◆ Page text:
Because agency interpreters are not staff, and therefore do not go through annual safety training, background check, immunization campaigns, and performance evals which assure signing of ethics statement and continuing education, surveyors ask to see proof that the interpreter is safe to be in the physical environment and fully compliant with professional interpreter norms.
If the individual interpreter has been chosen to review because of a complaint, additional documentation will be required from agency and from the Language Program Manager, related to the interpreter’s language proficiency, training, work history, previous performance issues, and resolution decisions.
Agency interpreters are most likely to have received complaints about the following from staff, provider, family, or patient. In many cases the complaint turns out to not be justified, upon investigation by the Language Program Manager. It is therefore very important to maintain all records of investigations to show to surveyors, who wish to see that perceived compliance violation was thoroughly resolved.
- Failure to interpret accurately and completely.
- HIPAA compliance violation such as not protecting privacy of patient information.
- Keeping documentation on patients in own records.
- Tardiness, particularly if repeated.
- Acting in unsafe way, such as breaking infection protocols during the encounter.
- Taking assignments when infectious.
- Giving back assignments after committing to them in order to accept better paying assignments.
- Sleeping on the job. Unprofessional dress.
- Not presenting at hospital with proper badge.
- Inappropriate treatment of hospital staff.
- Side conversations with one of the parties, angering the other parties present.
- Turning in fraudulent records of time worked.

◆ Assigned task: Reproduce the part of the passage on agency interpreters that begins with the words "- Failure to" and ends with "job. Unprofessional dress.". Work only from the passage on agency interpreters.

◆ Dataset:
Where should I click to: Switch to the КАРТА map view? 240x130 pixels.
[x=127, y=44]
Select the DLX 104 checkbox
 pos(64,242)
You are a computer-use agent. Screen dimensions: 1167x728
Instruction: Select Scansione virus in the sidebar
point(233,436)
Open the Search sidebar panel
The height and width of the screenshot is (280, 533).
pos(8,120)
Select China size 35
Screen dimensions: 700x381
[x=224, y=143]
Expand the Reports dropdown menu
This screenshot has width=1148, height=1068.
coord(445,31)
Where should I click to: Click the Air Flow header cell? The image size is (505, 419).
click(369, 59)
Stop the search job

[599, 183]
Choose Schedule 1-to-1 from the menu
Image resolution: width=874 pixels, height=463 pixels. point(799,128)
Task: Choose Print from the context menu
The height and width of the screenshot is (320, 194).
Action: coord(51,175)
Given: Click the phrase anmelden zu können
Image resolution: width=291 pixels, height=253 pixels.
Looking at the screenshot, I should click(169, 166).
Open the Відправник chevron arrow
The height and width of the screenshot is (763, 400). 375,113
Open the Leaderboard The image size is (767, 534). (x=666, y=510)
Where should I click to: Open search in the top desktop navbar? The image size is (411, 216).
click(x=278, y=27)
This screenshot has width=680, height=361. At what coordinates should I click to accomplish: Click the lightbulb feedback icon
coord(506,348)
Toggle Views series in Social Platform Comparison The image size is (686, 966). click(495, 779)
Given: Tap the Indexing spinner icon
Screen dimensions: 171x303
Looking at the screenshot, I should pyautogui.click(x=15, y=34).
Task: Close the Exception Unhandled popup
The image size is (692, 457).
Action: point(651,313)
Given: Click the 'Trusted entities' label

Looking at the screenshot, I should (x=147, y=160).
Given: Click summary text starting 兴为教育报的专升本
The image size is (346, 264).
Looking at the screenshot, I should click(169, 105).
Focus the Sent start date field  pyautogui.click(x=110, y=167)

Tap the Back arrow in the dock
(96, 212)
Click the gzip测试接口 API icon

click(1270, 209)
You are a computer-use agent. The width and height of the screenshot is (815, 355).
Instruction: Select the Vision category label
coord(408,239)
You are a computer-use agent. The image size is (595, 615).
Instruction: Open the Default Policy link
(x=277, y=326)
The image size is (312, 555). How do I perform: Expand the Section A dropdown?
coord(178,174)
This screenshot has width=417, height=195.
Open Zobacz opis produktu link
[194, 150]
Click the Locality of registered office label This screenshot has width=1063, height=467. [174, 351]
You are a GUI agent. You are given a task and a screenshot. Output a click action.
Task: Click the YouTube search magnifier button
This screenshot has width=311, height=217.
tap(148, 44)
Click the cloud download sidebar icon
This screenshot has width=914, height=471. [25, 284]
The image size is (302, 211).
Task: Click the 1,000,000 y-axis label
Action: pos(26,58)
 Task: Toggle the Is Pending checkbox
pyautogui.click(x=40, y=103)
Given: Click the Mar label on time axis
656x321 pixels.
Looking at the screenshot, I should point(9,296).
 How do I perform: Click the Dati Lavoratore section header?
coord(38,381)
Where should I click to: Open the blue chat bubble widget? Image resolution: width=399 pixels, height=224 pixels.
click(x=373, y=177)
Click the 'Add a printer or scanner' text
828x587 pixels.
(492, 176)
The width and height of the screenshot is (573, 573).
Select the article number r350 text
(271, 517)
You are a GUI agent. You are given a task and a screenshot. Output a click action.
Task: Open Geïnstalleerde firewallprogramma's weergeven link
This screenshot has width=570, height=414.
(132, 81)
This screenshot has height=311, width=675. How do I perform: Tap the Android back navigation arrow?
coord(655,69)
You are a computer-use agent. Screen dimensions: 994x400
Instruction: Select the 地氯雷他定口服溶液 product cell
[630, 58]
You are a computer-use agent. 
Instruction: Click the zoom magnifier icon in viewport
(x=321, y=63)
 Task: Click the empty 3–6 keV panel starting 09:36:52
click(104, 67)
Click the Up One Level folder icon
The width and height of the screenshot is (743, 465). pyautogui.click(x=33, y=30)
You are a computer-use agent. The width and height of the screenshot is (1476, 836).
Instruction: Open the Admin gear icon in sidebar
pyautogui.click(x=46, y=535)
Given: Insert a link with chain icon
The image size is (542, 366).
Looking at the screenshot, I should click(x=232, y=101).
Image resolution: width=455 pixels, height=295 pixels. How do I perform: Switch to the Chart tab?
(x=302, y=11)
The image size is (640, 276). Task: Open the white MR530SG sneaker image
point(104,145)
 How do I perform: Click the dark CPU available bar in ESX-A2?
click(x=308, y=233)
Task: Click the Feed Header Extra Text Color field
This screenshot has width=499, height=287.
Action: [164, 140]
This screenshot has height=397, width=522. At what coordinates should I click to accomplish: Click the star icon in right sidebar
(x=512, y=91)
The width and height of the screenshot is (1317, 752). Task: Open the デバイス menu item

◆ Answer space:
- Failure to interpret accurately and completely.
- HIPAA compliance violation such as not protecting privacy of patient information.
- Keeping documentation on patients in own records.
- Tardiness, particularly if repeated.
- Acting in unsafe way, such as breaking infection protocols during the encounter.
- Taking assignments when infectious.
- Giving back assignments after committing to them in order to accept better paying assignments.
- Sleeping on the job. Unprofessional dress.